- **WHAT THE TASK ASKS**: Write out the lines below as a numbered list, omitting any blank lines. Begin with the first line and stop after the line that contains "(x=119, y=145)", including both.

(Target pointing data)

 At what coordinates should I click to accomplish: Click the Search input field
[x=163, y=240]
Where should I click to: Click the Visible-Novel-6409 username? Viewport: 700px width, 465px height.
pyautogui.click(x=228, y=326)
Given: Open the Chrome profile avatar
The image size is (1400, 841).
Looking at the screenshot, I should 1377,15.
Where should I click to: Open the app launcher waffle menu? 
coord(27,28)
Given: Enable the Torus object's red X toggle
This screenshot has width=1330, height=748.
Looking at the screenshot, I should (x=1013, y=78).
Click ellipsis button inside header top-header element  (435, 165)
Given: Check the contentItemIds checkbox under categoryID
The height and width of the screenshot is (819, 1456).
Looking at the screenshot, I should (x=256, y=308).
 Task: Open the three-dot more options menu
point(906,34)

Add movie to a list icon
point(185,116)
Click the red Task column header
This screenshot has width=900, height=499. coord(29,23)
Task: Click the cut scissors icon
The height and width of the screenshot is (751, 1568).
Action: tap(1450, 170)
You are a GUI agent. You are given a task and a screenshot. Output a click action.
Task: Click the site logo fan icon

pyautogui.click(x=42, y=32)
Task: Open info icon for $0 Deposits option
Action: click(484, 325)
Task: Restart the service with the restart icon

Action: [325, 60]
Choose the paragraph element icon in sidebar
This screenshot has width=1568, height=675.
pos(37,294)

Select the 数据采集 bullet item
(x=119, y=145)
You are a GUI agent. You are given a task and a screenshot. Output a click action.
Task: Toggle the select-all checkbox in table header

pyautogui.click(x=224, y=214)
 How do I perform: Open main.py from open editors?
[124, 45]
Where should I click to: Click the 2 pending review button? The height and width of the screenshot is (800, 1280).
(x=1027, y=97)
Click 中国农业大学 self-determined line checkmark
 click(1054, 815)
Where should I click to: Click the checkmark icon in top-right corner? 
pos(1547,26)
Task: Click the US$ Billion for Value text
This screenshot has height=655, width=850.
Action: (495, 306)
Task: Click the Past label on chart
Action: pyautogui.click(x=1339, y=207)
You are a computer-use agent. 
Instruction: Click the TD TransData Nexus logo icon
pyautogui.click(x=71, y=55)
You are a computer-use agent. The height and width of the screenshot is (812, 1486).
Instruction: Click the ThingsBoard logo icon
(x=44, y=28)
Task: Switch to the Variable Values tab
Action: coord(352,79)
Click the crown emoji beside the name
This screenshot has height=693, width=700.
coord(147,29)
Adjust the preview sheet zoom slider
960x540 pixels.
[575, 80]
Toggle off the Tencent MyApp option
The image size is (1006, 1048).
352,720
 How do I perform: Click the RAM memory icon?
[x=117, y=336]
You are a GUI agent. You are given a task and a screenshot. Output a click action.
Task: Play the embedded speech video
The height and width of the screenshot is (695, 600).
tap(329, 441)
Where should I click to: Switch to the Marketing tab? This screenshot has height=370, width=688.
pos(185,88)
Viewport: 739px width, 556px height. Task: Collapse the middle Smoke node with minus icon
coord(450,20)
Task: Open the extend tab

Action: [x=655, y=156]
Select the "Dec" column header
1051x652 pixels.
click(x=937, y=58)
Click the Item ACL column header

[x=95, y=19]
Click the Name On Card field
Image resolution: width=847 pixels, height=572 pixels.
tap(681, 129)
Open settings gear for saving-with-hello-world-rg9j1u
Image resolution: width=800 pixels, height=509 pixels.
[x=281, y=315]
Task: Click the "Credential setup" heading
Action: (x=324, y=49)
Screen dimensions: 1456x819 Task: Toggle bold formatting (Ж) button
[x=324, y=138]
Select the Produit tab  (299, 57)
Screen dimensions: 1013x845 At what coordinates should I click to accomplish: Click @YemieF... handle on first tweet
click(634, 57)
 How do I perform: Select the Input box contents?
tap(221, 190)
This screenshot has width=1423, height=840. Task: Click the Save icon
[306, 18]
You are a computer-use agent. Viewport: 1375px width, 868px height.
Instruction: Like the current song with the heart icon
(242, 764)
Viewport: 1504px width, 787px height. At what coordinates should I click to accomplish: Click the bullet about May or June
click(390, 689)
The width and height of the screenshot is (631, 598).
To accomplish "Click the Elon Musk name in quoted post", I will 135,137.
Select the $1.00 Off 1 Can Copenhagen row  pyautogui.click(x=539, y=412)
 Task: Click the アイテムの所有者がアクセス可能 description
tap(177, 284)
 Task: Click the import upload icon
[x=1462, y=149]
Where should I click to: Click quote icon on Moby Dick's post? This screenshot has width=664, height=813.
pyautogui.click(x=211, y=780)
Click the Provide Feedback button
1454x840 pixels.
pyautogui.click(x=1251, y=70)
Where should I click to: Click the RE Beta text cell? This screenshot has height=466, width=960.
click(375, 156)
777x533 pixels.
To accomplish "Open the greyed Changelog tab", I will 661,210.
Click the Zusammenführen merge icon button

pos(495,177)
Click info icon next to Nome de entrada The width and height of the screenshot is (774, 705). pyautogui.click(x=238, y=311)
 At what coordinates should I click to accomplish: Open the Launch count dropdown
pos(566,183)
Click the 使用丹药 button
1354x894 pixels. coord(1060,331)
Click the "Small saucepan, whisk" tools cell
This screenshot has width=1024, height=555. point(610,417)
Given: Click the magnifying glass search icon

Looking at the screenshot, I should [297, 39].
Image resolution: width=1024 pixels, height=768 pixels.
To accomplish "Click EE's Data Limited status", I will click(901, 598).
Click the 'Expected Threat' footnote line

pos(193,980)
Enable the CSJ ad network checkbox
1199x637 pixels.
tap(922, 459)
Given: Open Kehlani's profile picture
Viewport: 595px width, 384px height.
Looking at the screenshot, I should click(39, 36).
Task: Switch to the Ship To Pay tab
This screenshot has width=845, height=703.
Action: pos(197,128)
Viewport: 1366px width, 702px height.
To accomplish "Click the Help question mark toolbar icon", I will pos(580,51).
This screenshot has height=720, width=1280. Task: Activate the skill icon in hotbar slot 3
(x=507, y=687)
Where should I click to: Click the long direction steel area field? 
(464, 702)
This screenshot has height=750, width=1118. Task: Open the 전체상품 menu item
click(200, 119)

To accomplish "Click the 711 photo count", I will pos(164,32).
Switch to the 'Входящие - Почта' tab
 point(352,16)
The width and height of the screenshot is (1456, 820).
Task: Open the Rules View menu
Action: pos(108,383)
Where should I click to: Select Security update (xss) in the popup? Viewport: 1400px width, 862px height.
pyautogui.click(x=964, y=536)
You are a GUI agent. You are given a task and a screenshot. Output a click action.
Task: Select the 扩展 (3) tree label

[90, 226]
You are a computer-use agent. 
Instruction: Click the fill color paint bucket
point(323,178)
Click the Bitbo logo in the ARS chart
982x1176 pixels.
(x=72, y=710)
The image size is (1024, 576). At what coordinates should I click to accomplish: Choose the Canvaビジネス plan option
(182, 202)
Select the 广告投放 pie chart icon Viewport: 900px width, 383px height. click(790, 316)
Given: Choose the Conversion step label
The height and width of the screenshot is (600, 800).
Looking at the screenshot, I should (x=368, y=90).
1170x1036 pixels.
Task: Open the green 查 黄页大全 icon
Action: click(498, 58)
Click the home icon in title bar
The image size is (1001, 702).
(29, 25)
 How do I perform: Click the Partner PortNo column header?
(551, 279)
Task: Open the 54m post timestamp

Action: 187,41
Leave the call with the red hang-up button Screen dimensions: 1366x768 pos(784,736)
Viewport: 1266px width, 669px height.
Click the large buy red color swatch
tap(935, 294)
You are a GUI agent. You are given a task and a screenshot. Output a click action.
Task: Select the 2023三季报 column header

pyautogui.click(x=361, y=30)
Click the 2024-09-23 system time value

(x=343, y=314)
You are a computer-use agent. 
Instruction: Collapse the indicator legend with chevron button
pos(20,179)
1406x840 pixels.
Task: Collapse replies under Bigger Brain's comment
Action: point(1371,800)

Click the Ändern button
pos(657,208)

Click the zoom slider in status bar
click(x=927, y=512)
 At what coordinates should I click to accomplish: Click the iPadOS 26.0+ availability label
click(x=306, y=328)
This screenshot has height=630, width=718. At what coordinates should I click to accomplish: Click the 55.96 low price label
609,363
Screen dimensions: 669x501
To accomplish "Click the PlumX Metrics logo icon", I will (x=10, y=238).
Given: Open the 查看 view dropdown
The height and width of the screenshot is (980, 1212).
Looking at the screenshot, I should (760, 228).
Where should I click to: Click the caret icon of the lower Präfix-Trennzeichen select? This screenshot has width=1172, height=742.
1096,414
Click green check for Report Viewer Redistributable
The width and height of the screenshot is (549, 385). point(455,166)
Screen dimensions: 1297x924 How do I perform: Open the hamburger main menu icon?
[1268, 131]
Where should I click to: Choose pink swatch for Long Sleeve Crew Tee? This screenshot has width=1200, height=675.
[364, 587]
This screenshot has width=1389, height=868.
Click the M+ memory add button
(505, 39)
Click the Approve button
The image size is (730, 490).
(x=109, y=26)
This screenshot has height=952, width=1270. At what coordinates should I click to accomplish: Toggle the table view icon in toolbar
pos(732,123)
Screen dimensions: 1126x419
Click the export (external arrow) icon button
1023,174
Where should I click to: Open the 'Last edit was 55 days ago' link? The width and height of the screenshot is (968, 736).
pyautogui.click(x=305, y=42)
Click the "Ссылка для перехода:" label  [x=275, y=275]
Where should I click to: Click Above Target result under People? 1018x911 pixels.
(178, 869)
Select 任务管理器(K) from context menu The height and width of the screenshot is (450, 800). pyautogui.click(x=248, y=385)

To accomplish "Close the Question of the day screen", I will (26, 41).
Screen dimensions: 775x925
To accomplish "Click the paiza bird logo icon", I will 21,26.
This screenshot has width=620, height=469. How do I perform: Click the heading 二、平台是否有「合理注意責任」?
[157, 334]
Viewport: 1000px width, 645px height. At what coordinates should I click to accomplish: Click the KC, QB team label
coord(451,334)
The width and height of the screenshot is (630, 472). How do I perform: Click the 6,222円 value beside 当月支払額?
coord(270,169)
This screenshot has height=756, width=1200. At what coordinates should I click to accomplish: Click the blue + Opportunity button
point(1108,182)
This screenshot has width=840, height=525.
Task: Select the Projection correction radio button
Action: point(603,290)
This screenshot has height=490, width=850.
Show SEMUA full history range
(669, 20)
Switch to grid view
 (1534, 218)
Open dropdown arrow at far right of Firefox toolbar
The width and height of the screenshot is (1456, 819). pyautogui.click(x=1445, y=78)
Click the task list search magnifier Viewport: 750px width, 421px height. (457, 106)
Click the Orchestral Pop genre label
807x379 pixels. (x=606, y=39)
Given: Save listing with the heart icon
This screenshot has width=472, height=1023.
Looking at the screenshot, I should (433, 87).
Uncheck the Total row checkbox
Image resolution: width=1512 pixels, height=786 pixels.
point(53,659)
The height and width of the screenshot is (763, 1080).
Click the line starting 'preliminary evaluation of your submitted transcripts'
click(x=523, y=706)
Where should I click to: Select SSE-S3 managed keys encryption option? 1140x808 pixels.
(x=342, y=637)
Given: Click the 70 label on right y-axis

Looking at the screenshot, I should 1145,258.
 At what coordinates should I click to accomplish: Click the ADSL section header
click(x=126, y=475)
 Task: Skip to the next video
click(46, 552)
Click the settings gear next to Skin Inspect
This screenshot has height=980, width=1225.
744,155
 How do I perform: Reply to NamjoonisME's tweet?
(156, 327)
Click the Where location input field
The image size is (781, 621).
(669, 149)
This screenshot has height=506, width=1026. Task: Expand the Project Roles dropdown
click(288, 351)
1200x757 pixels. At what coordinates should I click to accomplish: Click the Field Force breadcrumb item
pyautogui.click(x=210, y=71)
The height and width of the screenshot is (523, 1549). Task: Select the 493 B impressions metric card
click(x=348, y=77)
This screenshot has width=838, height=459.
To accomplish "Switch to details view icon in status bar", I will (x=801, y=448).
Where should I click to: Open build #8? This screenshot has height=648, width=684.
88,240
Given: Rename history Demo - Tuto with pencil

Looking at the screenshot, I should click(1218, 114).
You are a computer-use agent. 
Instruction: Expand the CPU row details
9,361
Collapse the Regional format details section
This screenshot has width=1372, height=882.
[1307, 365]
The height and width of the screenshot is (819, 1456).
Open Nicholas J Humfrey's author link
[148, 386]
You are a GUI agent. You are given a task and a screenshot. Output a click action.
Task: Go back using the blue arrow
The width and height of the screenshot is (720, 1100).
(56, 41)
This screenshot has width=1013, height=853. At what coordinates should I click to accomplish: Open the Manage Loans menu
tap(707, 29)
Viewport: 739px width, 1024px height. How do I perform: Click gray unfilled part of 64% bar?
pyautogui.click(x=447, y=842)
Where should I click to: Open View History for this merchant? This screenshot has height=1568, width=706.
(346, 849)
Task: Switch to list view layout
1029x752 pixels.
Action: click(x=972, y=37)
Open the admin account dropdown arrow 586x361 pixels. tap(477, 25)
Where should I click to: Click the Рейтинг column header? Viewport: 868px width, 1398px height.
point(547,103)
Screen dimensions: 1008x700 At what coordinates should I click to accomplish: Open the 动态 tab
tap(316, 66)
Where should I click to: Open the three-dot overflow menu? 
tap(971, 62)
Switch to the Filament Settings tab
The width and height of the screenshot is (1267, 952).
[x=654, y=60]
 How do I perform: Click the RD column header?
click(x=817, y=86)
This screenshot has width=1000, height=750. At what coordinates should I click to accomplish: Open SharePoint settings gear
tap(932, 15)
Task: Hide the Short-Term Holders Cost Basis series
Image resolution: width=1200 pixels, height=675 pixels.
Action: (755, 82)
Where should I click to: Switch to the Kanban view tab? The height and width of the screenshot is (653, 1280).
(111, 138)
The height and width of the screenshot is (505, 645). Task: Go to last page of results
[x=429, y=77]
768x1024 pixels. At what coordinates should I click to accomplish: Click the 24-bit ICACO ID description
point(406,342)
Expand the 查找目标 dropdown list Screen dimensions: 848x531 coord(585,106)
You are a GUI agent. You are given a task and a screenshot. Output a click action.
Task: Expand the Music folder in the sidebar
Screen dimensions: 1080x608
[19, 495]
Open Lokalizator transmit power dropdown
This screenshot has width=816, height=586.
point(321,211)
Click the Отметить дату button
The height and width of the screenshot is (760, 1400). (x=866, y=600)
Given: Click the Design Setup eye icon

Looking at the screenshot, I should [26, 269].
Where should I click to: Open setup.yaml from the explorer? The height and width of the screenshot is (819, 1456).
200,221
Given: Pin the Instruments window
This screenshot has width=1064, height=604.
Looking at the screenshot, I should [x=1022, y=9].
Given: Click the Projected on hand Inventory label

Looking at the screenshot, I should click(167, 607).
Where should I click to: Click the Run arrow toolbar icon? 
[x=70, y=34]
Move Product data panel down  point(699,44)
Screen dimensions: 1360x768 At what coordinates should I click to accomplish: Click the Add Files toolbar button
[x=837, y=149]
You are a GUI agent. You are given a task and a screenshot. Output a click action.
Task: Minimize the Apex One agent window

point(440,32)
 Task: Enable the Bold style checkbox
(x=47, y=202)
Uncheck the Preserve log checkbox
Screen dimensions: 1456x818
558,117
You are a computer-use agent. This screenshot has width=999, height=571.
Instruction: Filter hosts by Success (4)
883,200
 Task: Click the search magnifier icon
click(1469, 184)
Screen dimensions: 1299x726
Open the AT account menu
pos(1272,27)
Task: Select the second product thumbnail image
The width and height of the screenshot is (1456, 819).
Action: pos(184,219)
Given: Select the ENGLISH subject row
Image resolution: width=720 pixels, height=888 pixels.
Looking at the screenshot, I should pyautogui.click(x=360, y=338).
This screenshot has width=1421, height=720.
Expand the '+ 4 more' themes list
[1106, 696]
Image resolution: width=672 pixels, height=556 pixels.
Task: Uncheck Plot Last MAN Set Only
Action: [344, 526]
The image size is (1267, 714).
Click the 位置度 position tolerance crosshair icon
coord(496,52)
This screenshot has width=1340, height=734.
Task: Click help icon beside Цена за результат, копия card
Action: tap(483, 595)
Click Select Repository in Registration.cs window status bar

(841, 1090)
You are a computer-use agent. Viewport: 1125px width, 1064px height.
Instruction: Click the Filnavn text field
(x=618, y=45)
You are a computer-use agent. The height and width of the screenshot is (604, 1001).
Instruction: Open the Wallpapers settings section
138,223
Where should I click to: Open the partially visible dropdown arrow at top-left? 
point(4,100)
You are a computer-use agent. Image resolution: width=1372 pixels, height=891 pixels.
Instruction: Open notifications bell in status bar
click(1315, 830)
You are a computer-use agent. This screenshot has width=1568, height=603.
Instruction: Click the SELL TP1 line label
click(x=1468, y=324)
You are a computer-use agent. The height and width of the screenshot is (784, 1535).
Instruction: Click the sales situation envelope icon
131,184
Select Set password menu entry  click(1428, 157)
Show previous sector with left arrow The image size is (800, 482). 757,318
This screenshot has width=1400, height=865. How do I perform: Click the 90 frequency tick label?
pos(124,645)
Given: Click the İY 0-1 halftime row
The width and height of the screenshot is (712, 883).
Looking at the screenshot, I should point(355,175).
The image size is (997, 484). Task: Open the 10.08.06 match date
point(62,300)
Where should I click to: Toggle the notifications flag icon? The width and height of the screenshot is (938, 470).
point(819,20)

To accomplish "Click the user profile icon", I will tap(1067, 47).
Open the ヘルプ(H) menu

- **WRITTEN RESPONSE**:
1.  At what coordinates should I click to accomplish: Click the Search input field
2. [x=163, y=240]
3. Where should I click to: Click the Visible-Novel-6409 username? Viewport: 700px width, 465px height.
4. pyautogui.click(x=228, y=326)
5. Given: Open the Chrome profile avatar
6. The image size is (1400, 841).
7. Looking at the screenshot, I should 1377,15.
8. Where should I click to: Open the app launcher waffle menu? 
9. coord(27,28)
10. Given: Enable the Torus object's red X toggle
11. This screenshot has width=1330, height=748.
12. Looking at the screenshot, I should (x=1013, y=78).
13. Click ellipsis button inside header top-header element  (435, 165)
14. Given: Check the contentItemIds checkbox under categoryID
15. The height and width of the screenshot is (819, 1456).
16. Looking at the screenshot, I should (x=256, y=308).
17.  Task: Open the three-dot more options menu
18. point(906,34)
19. Add movie to a list icon
20. point(185,116)
21. Click the red Task column header
22. This screenshot has width=900, height=499. coord(29,23)
23. Task: Click the cut scissors icon
24. The height and width of the screenshot is (751, 1568).
25. Action: tap(1450, 170)
26. You are a GUI agent. You are given a task and a screenshot. Output a click action.
27. Task: Click the site logo fan icon
28. pyautogui.click(x=42, y=32)
29. Task: Open info icon for $0 Deposits option
30. Action: click(484, 325)
31. Task: Restart the service with the restart icon
32. Action: [325, 60]
33. Choose the paragraph element icon in sidebar
34. This screenshot has width=1568, height=675.
35. pos(37,294)
36. Select the 数据采集 bullet item
37. (x=119, y=145)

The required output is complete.